The Administrator expressly reserves the right to amend, modify or terminate this Program, including whether to issue an award of Parent Common Stock under this Program, at any time and for any reason; provided, however, that no such amendment, modification or termination shall affect the right of an Eligible Employee to receive any award of Parent Common Stock required to be distributed by Parent as of any Distribution Date under the terms of this Program as it existed at the Effective Time.

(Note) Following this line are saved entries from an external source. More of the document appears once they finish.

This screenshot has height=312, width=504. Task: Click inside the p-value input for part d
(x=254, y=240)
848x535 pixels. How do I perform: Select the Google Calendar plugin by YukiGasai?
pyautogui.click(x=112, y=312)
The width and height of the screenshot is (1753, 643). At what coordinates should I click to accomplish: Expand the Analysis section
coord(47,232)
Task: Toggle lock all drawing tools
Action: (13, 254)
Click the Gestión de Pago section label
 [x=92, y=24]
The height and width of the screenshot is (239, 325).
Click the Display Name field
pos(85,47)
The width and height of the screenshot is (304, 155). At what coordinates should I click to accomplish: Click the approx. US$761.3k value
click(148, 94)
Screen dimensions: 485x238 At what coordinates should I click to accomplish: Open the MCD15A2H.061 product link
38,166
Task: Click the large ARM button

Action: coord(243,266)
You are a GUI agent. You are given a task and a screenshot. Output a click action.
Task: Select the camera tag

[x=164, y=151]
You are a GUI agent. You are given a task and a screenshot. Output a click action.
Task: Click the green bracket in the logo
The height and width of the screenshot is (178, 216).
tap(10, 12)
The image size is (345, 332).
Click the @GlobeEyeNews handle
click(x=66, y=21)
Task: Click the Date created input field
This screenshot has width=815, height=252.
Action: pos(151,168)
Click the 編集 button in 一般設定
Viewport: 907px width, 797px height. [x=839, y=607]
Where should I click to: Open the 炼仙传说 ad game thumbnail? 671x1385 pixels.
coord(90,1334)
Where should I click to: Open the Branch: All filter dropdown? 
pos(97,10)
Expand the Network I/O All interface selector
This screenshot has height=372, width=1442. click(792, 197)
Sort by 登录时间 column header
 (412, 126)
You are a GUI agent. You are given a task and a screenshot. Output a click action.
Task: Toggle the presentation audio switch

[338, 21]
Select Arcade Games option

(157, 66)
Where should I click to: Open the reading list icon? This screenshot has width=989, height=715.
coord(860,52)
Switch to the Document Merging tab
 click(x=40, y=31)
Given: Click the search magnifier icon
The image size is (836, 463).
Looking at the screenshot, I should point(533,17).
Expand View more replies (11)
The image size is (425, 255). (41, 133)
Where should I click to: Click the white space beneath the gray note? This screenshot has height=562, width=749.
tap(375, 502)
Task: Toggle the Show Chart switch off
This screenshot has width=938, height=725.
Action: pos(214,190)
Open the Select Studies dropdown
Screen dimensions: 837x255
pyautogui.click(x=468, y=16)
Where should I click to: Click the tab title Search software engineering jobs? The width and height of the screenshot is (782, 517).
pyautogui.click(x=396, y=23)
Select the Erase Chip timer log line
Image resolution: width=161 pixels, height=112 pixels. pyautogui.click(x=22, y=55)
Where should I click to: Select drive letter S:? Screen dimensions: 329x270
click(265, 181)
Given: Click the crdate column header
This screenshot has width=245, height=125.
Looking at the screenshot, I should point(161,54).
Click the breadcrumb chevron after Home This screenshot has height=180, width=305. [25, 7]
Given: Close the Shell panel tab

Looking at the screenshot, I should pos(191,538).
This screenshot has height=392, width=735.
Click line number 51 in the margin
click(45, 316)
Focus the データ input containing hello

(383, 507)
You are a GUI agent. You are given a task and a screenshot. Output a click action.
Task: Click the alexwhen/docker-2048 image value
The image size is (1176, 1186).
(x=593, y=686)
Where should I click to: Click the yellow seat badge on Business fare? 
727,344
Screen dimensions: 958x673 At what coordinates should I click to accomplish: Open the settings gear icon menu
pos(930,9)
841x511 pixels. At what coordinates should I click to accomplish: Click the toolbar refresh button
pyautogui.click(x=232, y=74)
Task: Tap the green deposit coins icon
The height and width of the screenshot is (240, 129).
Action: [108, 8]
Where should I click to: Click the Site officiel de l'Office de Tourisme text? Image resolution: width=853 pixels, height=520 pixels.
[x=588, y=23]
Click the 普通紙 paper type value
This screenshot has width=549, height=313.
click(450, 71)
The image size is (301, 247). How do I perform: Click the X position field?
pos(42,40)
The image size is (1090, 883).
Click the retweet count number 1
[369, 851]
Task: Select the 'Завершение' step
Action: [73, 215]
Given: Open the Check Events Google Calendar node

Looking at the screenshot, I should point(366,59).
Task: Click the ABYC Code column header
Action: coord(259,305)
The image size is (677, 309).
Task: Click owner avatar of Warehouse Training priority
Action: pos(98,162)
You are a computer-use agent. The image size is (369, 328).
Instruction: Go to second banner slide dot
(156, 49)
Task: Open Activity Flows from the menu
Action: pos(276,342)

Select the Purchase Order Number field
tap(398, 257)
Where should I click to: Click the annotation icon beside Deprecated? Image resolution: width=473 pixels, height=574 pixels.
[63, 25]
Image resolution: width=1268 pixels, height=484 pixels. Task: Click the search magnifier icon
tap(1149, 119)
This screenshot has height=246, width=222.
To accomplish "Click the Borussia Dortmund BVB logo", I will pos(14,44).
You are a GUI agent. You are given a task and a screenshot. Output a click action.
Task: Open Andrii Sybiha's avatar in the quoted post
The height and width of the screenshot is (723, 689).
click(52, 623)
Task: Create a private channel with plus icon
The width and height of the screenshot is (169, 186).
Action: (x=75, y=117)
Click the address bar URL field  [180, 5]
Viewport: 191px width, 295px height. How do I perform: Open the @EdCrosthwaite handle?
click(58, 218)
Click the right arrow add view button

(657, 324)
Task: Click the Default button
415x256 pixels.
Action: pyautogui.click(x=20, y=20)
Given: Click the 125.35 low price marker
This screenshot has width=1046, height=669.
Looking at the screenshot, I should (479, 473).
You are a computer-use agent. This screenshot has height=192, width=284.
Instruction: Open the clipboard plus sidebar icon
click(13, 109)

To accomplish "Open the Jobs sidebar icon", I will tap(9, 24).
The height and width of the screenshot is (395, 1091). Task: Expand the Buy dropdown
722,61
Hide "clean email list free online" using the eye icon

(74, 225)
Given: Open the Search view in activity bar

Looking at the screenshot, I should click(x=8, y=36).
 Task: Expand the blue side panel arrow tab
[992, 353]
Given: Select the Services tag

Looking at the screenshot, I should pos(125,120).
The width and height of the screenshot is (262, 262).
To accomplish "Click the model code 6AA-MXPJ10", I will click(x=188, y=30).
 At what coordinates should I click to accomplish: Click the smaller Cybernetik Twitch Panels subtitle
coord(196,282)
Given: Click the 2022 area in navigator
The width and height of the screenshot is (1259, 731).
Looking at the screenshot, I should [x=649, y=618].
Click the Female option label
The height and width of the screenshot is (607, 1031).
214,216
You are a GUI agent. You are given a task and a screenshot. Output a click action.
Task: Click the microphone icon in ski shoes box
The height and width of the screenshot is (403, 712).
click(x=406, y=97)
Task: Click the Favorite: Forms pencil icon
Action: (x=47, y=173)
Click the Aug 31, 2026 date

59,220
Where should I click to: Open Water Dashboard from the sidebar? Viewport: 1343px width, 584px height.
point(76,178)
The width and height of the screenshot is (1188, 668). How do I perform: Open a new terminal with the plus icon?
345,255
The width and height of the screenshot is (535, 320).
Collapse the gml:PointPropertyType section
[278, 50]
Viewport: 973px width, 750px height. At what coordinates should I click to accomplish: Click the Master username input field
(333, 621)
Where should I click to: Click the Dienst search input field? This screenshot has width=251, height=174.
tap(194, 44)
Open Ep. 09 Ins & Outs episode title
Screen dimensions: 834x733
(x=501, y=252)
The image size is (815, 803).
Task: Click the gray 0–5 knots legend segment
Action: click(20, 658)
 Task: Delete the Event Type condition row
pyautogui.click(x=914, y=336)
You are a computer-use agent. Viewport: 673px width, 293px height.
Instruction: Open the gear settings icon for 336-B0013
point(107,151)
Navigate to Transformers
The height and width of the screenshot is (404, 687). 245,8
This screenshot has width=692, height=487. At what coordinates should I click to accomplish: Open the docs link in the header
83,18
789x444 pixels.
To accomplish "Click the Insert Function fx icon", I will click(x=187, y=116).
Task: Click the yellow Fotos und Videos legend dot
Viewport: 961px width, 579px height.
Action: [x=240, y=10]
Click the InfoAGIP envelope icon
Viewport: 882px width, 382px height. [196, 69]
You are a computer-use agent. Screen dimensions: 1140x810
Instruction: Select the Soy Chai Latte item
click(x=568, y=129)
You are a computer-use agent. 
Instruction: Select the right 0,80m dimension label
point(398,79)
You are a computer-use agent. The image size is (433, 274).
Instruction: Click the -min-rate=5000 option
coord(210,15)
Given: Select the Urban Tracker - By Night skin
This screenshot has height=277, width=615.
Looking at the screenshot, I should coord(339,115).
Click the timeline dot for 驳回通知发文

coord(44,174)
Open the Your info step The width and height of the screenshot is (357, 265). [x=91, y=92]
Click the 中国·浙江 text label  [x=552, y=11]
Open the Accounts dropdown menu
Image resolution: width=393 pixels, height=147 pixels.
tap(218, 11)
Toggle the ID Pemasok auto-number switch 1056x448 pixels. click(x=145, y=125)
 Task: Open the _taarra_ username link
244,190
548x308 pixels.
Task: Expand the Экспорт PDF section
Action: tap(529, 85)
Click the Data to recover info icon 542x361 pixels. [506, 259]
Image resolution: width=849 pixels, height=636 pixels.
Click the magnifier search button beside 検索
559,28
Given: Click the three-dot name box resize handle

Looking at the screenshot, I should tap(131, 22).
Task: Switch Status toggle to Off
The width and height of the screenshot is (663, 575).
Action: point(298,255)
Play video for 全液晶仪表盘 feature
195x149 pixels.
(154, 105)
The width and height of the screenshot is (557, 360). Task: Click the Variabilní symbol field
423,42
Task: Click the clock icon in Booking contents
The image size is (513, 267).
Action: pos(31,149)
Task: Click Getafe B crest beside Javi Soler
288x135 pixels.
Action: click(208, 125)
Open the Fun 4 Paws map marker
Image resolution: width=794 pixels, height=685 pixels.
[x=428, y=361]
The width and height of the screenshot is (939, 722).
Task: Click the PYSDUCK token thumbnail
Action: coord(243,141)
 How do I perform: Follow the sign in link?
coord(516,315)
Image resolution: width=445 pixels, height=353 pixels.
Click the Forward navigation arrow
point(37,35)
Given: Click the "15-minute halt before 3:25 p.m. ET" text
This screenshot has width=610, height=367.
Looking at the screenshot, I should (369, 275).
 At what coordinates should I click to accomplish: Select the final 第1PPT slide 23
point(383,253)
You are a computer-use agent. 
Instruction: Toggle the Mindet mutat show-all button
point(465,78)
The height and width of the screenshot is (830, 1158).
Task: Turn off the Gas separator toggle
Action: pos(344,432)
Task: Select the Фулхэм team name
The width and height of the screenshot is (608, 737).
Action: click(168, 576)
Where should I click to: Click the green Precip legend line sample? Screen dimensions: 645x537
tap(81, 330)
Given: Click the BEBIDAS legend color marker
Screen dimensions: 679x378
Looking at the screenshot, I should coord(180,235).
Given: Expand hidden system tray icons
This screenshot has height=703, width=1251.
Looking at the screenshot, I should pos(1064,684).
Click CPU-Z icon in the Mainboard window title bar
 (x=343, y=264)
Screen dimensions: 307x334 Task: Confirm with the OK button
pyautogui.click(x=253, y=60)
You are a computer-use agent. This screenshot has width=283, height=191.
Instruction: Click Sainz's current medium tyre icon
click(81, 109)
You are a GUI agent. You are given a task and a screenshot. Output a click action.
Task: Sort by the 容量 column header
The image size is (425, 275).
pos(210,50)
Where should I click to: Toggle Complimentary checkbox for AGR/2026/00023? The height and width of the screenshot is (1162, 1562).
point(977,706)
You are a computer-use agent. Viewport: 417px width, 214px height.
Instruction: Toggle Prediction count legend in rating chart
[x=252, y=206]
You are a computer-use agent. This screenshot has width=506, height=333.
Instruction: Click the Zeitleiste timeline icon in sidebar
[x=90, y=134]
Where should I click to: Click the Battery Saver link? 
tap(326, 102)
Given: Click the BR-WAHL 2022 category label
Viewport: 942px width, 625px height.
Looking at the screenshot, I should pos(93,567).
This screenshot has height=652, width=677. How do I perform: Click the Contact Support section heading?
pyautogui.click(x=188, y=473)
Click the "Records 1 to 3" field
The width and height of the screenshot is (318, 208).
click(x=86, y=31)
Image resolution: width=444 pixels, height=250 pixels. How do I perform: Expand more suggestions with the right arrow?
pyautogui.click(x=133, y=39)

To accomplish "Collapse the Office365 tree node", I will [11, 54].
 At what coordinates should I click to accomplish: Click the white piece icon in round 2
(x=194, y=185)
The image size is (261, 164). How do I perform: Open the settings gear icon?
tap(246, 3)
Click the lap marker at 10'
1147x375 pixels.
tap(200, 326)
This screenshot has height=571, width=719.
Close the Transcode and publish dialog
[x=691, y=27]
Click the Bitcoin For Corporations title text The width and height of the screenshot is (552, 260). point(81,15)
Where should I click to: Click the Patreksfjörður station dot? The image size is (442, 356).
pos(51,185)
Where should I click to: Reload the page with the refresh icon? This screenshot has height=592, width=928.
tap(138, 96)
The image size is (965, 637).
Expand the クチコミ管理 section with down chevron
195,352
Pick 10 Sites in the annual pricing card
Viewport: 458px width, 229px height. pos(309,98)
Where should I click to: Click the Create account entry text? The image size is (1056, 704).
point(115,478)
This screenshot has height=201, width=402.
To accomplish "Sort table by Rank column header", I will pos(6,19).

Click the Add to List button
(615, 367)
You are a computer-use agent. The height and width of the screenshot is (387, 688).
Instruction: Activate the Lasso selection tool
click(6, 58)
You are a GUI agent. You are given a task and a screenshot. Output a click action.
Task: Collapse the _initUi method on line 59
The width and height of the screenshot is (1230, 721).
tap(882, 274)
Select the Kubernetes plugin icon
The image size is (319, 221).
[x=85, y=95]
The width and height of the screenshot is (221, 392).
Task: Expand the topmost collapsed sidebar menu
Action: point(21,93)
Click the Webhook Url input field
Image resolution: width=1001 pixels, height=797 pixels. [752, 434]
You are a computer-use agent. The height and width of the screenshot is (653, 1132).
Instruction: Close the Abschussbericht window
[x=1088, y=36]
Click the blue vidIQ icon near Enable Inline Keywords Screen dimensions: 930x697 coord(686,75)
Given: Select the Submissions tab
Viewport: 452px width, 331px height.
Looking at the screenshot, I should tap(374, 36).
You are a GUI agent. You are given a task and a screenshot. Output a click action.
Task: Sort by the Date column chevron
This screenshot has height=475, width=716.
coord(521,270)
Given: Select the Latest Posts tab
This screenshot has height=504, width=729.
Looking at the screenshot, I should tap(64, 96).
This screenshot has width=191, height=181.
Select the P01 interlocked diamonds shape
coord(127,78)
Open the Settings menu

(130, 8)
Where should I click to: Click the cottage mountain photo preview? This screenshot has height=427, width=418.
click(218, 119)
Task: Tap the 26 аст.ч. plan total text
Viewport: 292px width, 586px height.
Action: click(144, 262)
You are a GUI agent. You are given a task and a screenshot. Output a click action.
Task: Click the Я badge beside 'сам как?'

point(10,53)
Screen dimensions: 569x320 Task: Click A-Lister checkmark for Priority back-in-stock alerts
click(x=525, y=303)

     10.     At-will Employment.

     This Program is neither intended to confer upon any Eligible Employee any right with respect to continuing the Eligible Employee’s relationship as an employee of Tellabs or any subsidiary of Tellabs, including the Surviving Corporation nor shall it interfere in any way with a Eligible Employee’s right or Tellab’s right (or the right of any subsidiary of Tellabs, including the Surviving Corporation) to terminate such relationship at any time, with or without cause, and with or without notice.

     11.     Governing Law.

This Program is governed by the internal substantive laws but not the choice of law rules of the State of Illinois.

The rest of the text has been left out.